Question

The orbit of a satellite around Earth is elliptical with Earth's center as a focus. The satellite's maximum height above the Earth is 170 miles and its minimum height above the Earth is 90 miles. Write an equation for the satellite's orbit. Assume Earth is spherical and has a radius of 3960 miles.

Answer

**step1 Calculate the Maximum and Minimum Distances from Earth's Center**

First, we need to determine the maximum and minimum distances of the satellite from the center of the Earth. These distances are found by adding the Earth's radius to the given maximum and minimum heights of the satellite above the Earth's surface.

Maximum Distance (r_max) = Maximum Height + Earth's Radius

Minimum Distance (r_min) = Minimum Height + Earth's Radius

Given: Maximum height = 170 miles, Minimum height = 90 miles, Earth's radius = 3960 miles.

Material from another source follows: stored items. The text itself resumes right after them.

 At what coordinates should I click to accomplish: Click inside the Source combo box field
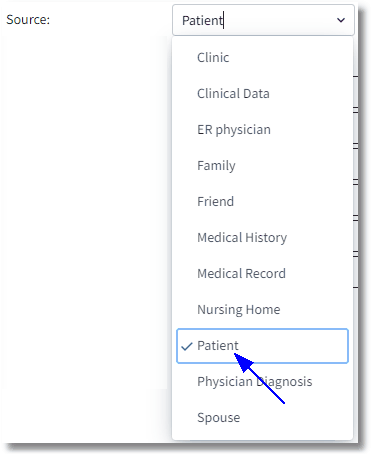click(263, 20)

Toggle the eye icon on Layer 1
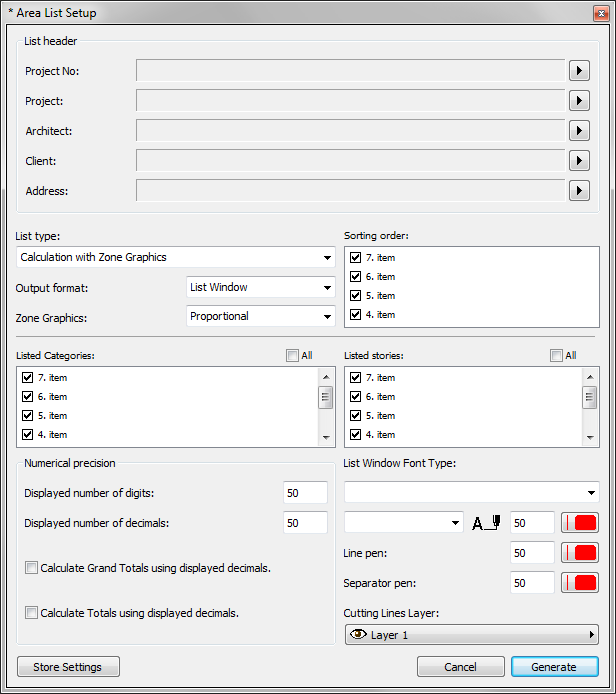357,635
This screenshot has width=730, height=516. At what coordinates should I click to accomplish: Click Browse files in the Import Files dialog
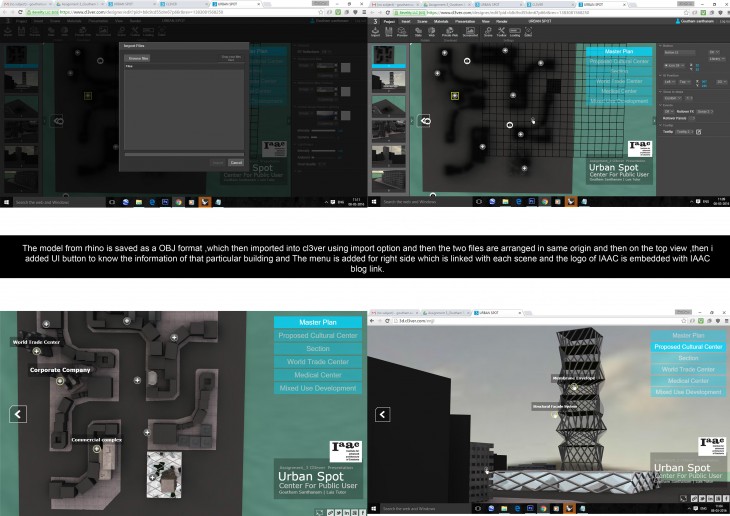point(135,59)
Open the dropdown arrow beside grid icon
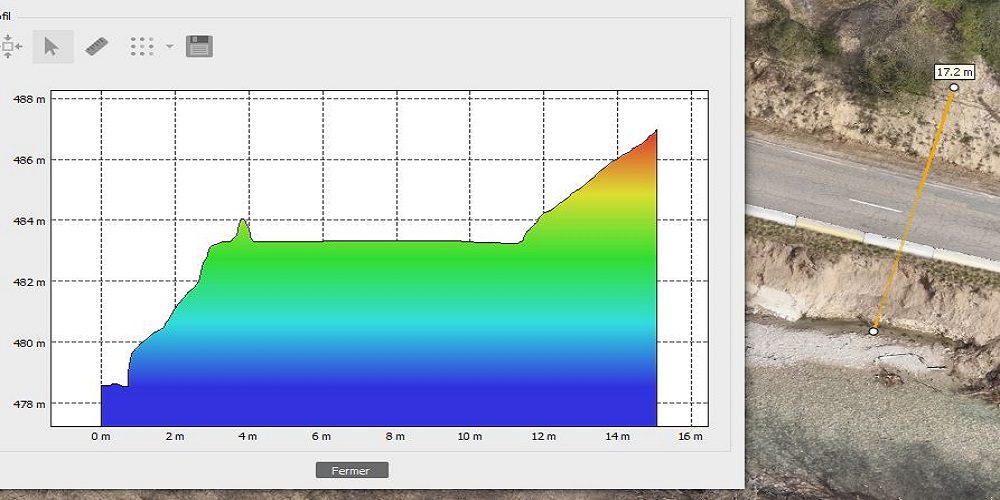1000x500 pixels. (x=169, y=46)
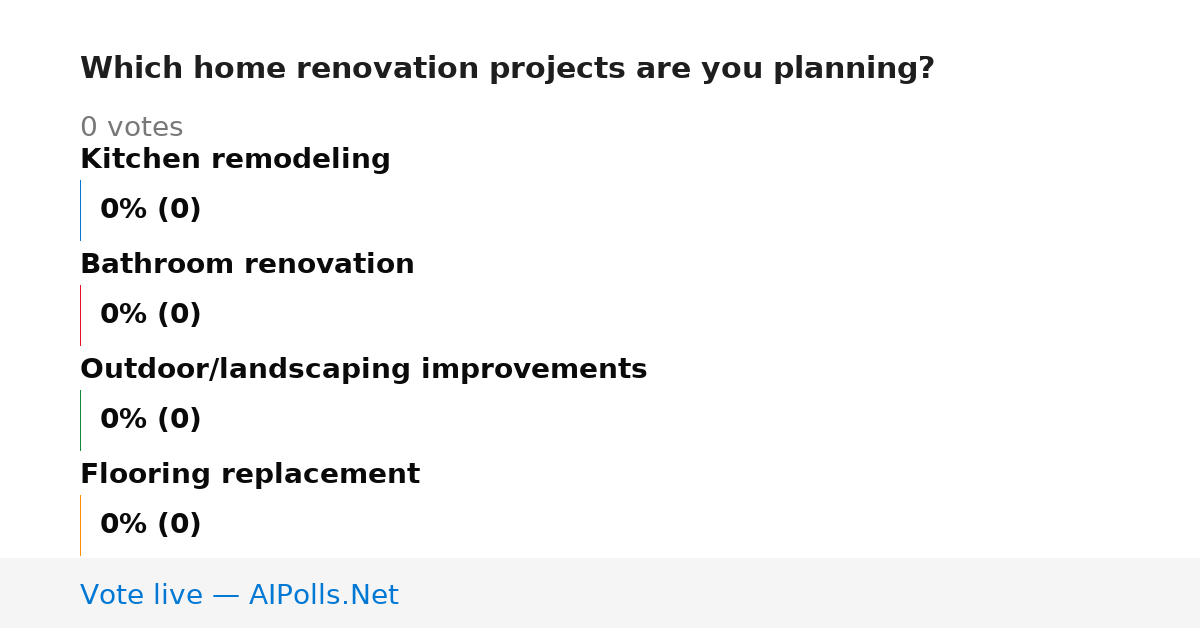Open the Vote live — AIPolls.Net link
1200x628 pixels.
(x=239, y=595)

$$r_{max} = 170 + 3960 = 4130 \text{ miles}$$

$$r_{min} = 90 + 3960 = 4050 \text{ miles}$$

**step2 Determine the Semi-Major Axis (a) and Focal Distance (c)**

For an elliptical orbit where one focus is at the center of the Earth, the maximum distance (apogee) is equal to the semi-major axis plus the focal distance (a + c), and the minimum distance (perigee) is equal to the semi-major axis minus the focal distance (a - c).

$$r_{max} = a + c$$

$$r_{min} = a - c$$

We have a system of two equations:
1) $$a + c = 4130$$
2) $$a - c = 4050$$
To find 'a', we add the two equations:

$$(a + c) + (a - c) = 4130 + 4050$$

$$2a = 8180$$

$$a = \frac{8180}{2} = 4090 \text{ miles}$$

To find 'c', we subtract the second equation from the first:

$$(a + c) - (a - c) = 4130 - 4050$$

$$2c = 80$$

$$c = \frac{80}{2} = 40 \text{ miles}$$

**step3 Calculate the Semi-Minor Axis Squared (b²)**

For an ellipse, the relationship between the semi-major axis (a), the semi-minor axis (b), and the focal distance (c) is given by the equation $$c^2 = a^2 - b^2$$. We can rearrange this to solve for $$b^2$$:

$$b^2 = a^2 - c^2$$

Substitute the values of 'a' and 'c' we found:

$$b^2 = (4090)^2 - (40)^2$$

$$b^2 = 16728100 - 1600$$

$$b^2 = 16726500$$

**step4 Write the Equation of the Ellipse**

The equation of an ellipse centered at (h,k) with a horizontal major axis is given by:
$$ \frac{(x-h)^2}{a^2} + \frac{(y-k)^2}{b^2} = 1 $$
We are given that Earth's center is a focus, and we place Earth's center at the origin (0,0). Since the major axis is along the x-axis, the center of the ellipse (h,k) will be at (c,0) or (-c,0). Let's choose (c,0) for the center of the ellipse, so h=c and k=0.

Substitute the values of h, k, $$a^2$$, and $$b^2$$ into the equation:

$$h = c = 40$$

$$k = 0$$

$$a^2 = 16728100$$

$$b^2 = 16726500$$

Therefore, the equation of the satellite's orbit is:

$$ \frac{(x-40)^2}{16728100} + \frac{y^2}{16726500} = 1 $$